Alice Jackson had been in university for just a few months when she started comfort eating.
“I didn’t really click that well with anyone. I was living in horrible accommodation and I just felt lonely,” she recalls.
After a sudden weight gain, she decided to go on a diet and became increasingly obsessed with exercising, rituals and meal preparation. When her father was diagnosed with cancer several months later, she began to feel like she didn’t want to eat at all. “When I look back on it, I realise now that I was pretty depressed. But I didn’t really know any better then. I was young and I didn’t understand what was going on with my body.”
By the time she went home for the summer, Alice’s parents were horrified at how much weight she had lost. They urged her to seek help.
By chance, she noticed a flyer for SWEDA (Somerset and Wessex Eating Disorders Association) on the toilet door at Bournemouth University and went to one of their meetings where she was told to visit her GP. She was eventually referred to cognitive behavioural therapy at Poole Hospital, and was set specific weight gain targets which helped her to gradually ease into a healthy diet again. By the end of her second year, she was discharged from therapy.
Alice is now fully recovered and leads a normal life, living in London and working in digital marketing. Although symptoms develop before the age of 16 most cases (62%), her experience of developing an eating disorder at university is not an unusual one.
Jess Griffiths, founder of Bournemouth charity I-Eat (now called Restored), says that students can be particularly vulnerable to developing eating disorders. “If there’s an insecurity around identity, coupled with having to cook, that can sometimes trigger off an eating disorder,” she says. “You don’t have as much money to live on, and therefore that narrows your [food] choices as well.”
New research from PwC for the charity B-EAT indicates that the cost of eating disorders to the economy is around £15 bn, in large part due to sufferers receiving help too late and needing to be admitted to hospital for their condition.
“Once it’s become patterns of rigid behaviour, it’s harder to undo. Research shows that the sooner you spot it, the more chance there is of recovery,” says Jess Griffiths. She thinks the most important thing is getting family involved at an early stage to help prevent the eating disorder from spiraling out of control.

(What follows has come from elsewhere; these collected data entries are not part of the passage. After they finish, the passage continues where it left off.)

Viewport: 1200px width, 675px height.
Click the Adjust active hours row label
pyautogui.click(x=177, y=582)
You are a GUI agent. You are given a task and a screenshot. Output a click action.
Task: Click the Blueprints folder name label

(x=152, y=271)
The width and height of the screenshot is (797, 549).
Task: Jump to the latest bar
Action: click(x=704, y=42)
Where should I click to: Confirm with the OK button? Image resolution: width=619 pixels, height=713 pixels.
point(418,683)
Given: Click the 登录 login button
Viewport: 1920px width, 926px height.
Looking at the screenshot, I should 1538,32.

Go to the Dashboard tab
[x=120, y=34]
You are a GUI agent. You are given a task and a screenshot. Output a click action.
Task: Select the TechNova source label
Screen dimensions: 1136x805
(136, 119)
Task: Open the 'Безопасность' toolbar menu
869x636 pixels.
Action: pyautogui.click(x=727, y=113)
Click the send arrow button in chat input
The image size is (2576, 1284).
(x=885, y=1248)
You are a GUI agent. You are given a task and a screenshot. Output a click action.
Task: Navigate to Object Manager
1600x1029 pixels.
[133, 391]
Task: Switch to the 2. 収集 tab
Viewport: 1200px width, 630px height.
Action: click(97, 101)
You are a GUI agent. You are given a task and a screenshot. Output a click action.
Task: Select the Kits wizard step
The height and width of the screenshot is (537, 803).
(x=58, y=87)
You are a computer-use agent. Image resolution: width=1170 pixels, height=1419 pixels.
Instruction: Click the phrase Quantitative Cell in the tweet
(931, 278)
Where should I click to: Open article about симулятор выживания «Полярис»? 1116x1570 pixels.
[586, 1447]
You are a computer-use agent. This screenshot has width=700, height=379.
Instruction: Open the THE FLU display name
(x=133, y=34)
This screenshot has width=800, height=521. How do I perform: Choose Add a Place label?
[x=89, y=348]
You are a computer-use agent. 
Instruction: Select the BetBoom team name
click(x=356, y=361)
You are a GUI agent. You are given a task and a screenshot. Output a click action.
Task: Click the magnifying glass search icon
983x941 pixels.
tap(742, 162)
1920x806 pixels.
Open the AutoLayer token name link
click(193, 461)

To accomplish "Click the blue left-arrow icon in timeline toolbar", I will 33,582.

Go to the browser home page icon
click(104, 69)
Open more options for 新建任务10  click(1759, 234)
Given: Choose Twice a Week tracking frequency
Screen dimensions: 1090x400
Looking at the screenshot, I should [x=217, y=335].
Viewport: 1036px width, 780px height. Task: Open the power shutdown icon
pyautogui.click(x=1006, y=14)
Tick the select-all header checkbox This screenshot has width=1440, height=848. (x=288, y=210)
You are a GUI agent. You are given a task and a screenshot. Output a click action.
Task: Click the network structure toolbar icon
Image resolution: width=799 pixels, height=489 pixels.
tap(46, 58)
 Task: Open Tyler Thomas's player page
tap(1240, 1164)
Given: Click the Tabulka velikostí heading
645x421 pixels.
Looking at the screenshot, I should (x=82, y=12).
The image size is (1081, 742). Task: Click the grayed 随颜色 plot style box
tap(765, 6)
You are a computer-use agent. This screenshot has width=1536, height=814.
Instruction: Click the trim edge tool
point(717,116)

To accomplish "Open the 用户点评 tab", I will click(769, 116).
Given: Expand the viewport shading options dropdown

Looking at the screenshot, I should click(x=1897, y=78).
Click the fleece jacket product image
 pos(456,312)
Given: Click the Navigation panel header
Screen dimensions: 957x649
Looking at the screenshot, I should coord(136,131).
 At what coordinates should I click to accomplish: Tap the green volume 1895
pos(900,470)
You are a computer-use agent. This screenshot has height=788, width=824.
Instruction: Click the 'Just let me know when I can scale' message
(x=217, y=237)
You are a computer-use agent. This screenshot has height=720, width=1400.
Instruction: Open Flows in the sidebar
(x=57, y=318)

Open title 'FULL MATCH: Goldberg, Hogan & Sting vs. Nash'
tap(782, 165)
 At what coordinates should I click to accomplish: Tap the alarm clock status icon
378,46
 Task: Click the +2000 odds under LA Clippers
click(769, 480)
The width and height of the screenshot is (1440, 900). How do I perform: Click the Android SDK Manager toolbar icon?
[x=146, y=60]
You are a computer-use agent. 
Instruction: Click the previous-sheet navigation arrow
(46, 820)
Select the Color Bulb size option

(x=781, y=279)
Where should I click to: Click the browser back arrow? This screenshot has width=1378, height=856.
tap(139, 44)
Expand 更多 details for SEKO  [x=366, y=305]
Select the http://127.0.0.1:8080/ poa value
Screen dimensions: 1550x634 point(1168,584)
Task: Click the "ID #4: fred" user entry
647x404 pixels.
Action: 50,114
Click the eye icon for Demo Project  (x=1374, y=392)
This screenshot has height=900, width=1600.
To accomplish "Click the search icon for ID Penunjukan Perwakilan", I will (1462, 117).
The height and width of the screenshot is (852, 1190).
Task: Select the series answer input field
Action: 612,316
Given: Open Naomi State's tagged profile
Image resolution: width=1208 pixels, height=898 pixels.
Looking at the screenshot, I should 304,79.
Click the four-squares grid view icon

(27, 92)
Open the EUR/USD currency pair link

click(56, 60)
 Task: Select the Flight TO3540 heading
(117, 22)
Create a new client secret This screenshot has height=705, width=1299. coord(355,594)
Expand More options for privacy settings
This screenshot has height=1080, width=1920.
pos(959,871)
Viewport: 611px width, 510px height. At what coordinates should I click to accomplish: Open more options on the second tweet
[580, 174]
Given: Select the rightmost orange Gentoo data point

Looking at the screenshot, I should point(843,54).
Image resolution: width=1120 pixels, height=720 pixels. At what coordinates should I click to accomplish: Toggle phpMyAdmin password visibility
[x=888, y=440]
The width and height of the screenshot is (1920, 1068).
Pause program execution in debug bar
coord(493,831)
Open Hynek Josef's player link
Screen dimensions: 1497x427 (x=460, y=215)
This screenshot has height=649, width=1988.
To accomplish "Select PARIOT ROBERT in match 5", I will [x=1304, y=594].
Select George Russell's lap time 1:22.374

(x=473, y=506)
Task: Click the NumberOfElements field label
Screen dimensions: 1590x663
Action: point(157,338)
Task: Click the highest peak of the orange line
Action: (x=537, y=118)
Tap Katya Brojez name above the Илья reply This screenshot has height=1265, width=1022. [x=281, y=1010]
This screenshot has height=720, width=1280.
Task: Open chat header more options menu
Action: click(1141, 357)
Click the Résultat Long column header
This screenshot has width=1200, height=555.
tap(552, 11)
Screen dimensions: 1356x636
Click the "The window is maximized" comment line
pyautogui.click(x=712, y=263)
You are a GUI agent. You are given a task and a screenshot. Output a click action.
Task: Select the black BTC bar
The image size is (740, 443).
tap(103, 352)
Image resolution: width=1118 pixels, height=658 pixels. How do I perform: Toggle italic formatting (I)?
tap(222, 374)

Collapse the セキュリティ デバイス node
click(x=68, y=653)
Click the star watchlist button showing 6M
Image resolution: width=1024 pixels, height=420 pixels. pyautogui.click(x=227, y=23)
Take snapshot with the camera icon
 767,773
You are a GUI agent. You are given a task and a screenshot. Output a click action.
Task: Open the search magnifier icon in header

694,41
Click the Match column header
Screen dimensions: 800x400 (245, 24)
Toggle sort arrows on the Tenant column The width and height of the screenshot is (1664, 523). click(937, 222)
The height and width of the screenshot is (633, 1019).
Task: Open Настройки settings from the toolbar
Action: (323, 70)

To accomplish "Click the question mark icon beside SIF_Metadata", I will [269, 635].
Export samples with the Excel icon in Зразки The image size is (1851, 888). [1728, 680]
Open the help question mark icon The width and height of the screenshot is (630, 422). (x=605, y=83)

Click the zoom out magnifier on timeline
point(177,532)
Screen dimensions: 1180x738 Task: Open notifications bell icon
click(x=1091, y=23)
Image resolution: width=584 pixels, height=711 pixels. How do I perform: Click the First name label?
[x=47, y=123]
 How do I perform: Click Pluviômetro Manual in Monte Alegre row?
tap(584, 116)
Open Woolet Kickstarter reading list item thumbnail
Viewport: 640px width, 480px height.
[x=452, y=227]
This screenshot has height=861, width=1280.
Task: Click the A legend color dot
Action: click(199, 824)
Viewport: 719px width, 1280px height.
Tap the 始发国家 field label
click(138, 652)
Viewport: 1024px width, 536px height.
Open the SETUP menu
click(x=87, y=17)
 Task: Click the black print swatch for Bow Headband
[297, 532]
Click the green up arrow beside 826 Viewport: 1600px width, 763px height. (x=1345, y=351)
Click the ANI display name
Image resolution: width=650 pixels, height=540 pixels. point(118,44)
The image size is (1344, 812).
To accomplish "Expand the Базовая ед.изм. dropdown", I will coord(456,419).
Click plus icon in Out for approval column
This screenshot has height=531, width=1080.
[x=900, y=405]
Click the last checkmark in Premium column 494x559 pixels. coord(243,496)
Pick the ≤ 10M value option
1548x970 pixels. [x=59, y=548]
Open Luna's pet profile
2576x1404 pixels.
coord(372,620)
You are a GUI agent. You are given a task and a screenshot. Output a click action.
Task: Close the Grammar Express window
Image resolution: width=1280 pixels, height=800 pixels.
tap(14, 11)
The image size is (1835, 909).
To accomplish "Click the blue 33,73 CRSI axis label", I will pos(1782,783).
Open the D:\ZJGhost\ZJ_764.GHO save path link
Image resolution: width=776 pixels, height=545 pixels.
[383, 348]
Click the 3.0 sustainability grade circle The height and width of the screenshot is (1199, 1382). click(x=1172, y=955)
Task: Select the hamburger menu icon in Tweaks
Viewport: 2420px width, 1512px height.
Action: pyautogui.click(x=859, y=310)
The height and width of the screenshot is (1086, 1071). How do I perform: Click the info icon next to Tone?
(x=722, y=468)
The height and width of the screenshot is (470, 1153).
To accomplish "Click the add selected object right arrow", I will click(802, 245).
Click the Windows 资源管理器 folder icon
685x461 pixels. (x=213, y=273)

Eating disorder charity B-EAT says there is too much variation across the country, including among different universities, in terms of access to treatment. “Some universities have a very robust support network for students with eating disorders and others not quite so comprehensive,” says B-EAT spokesperson Mary George. “Many students experience difficulty in accessing treatment quickly enough in the transition between the family GP and student health.”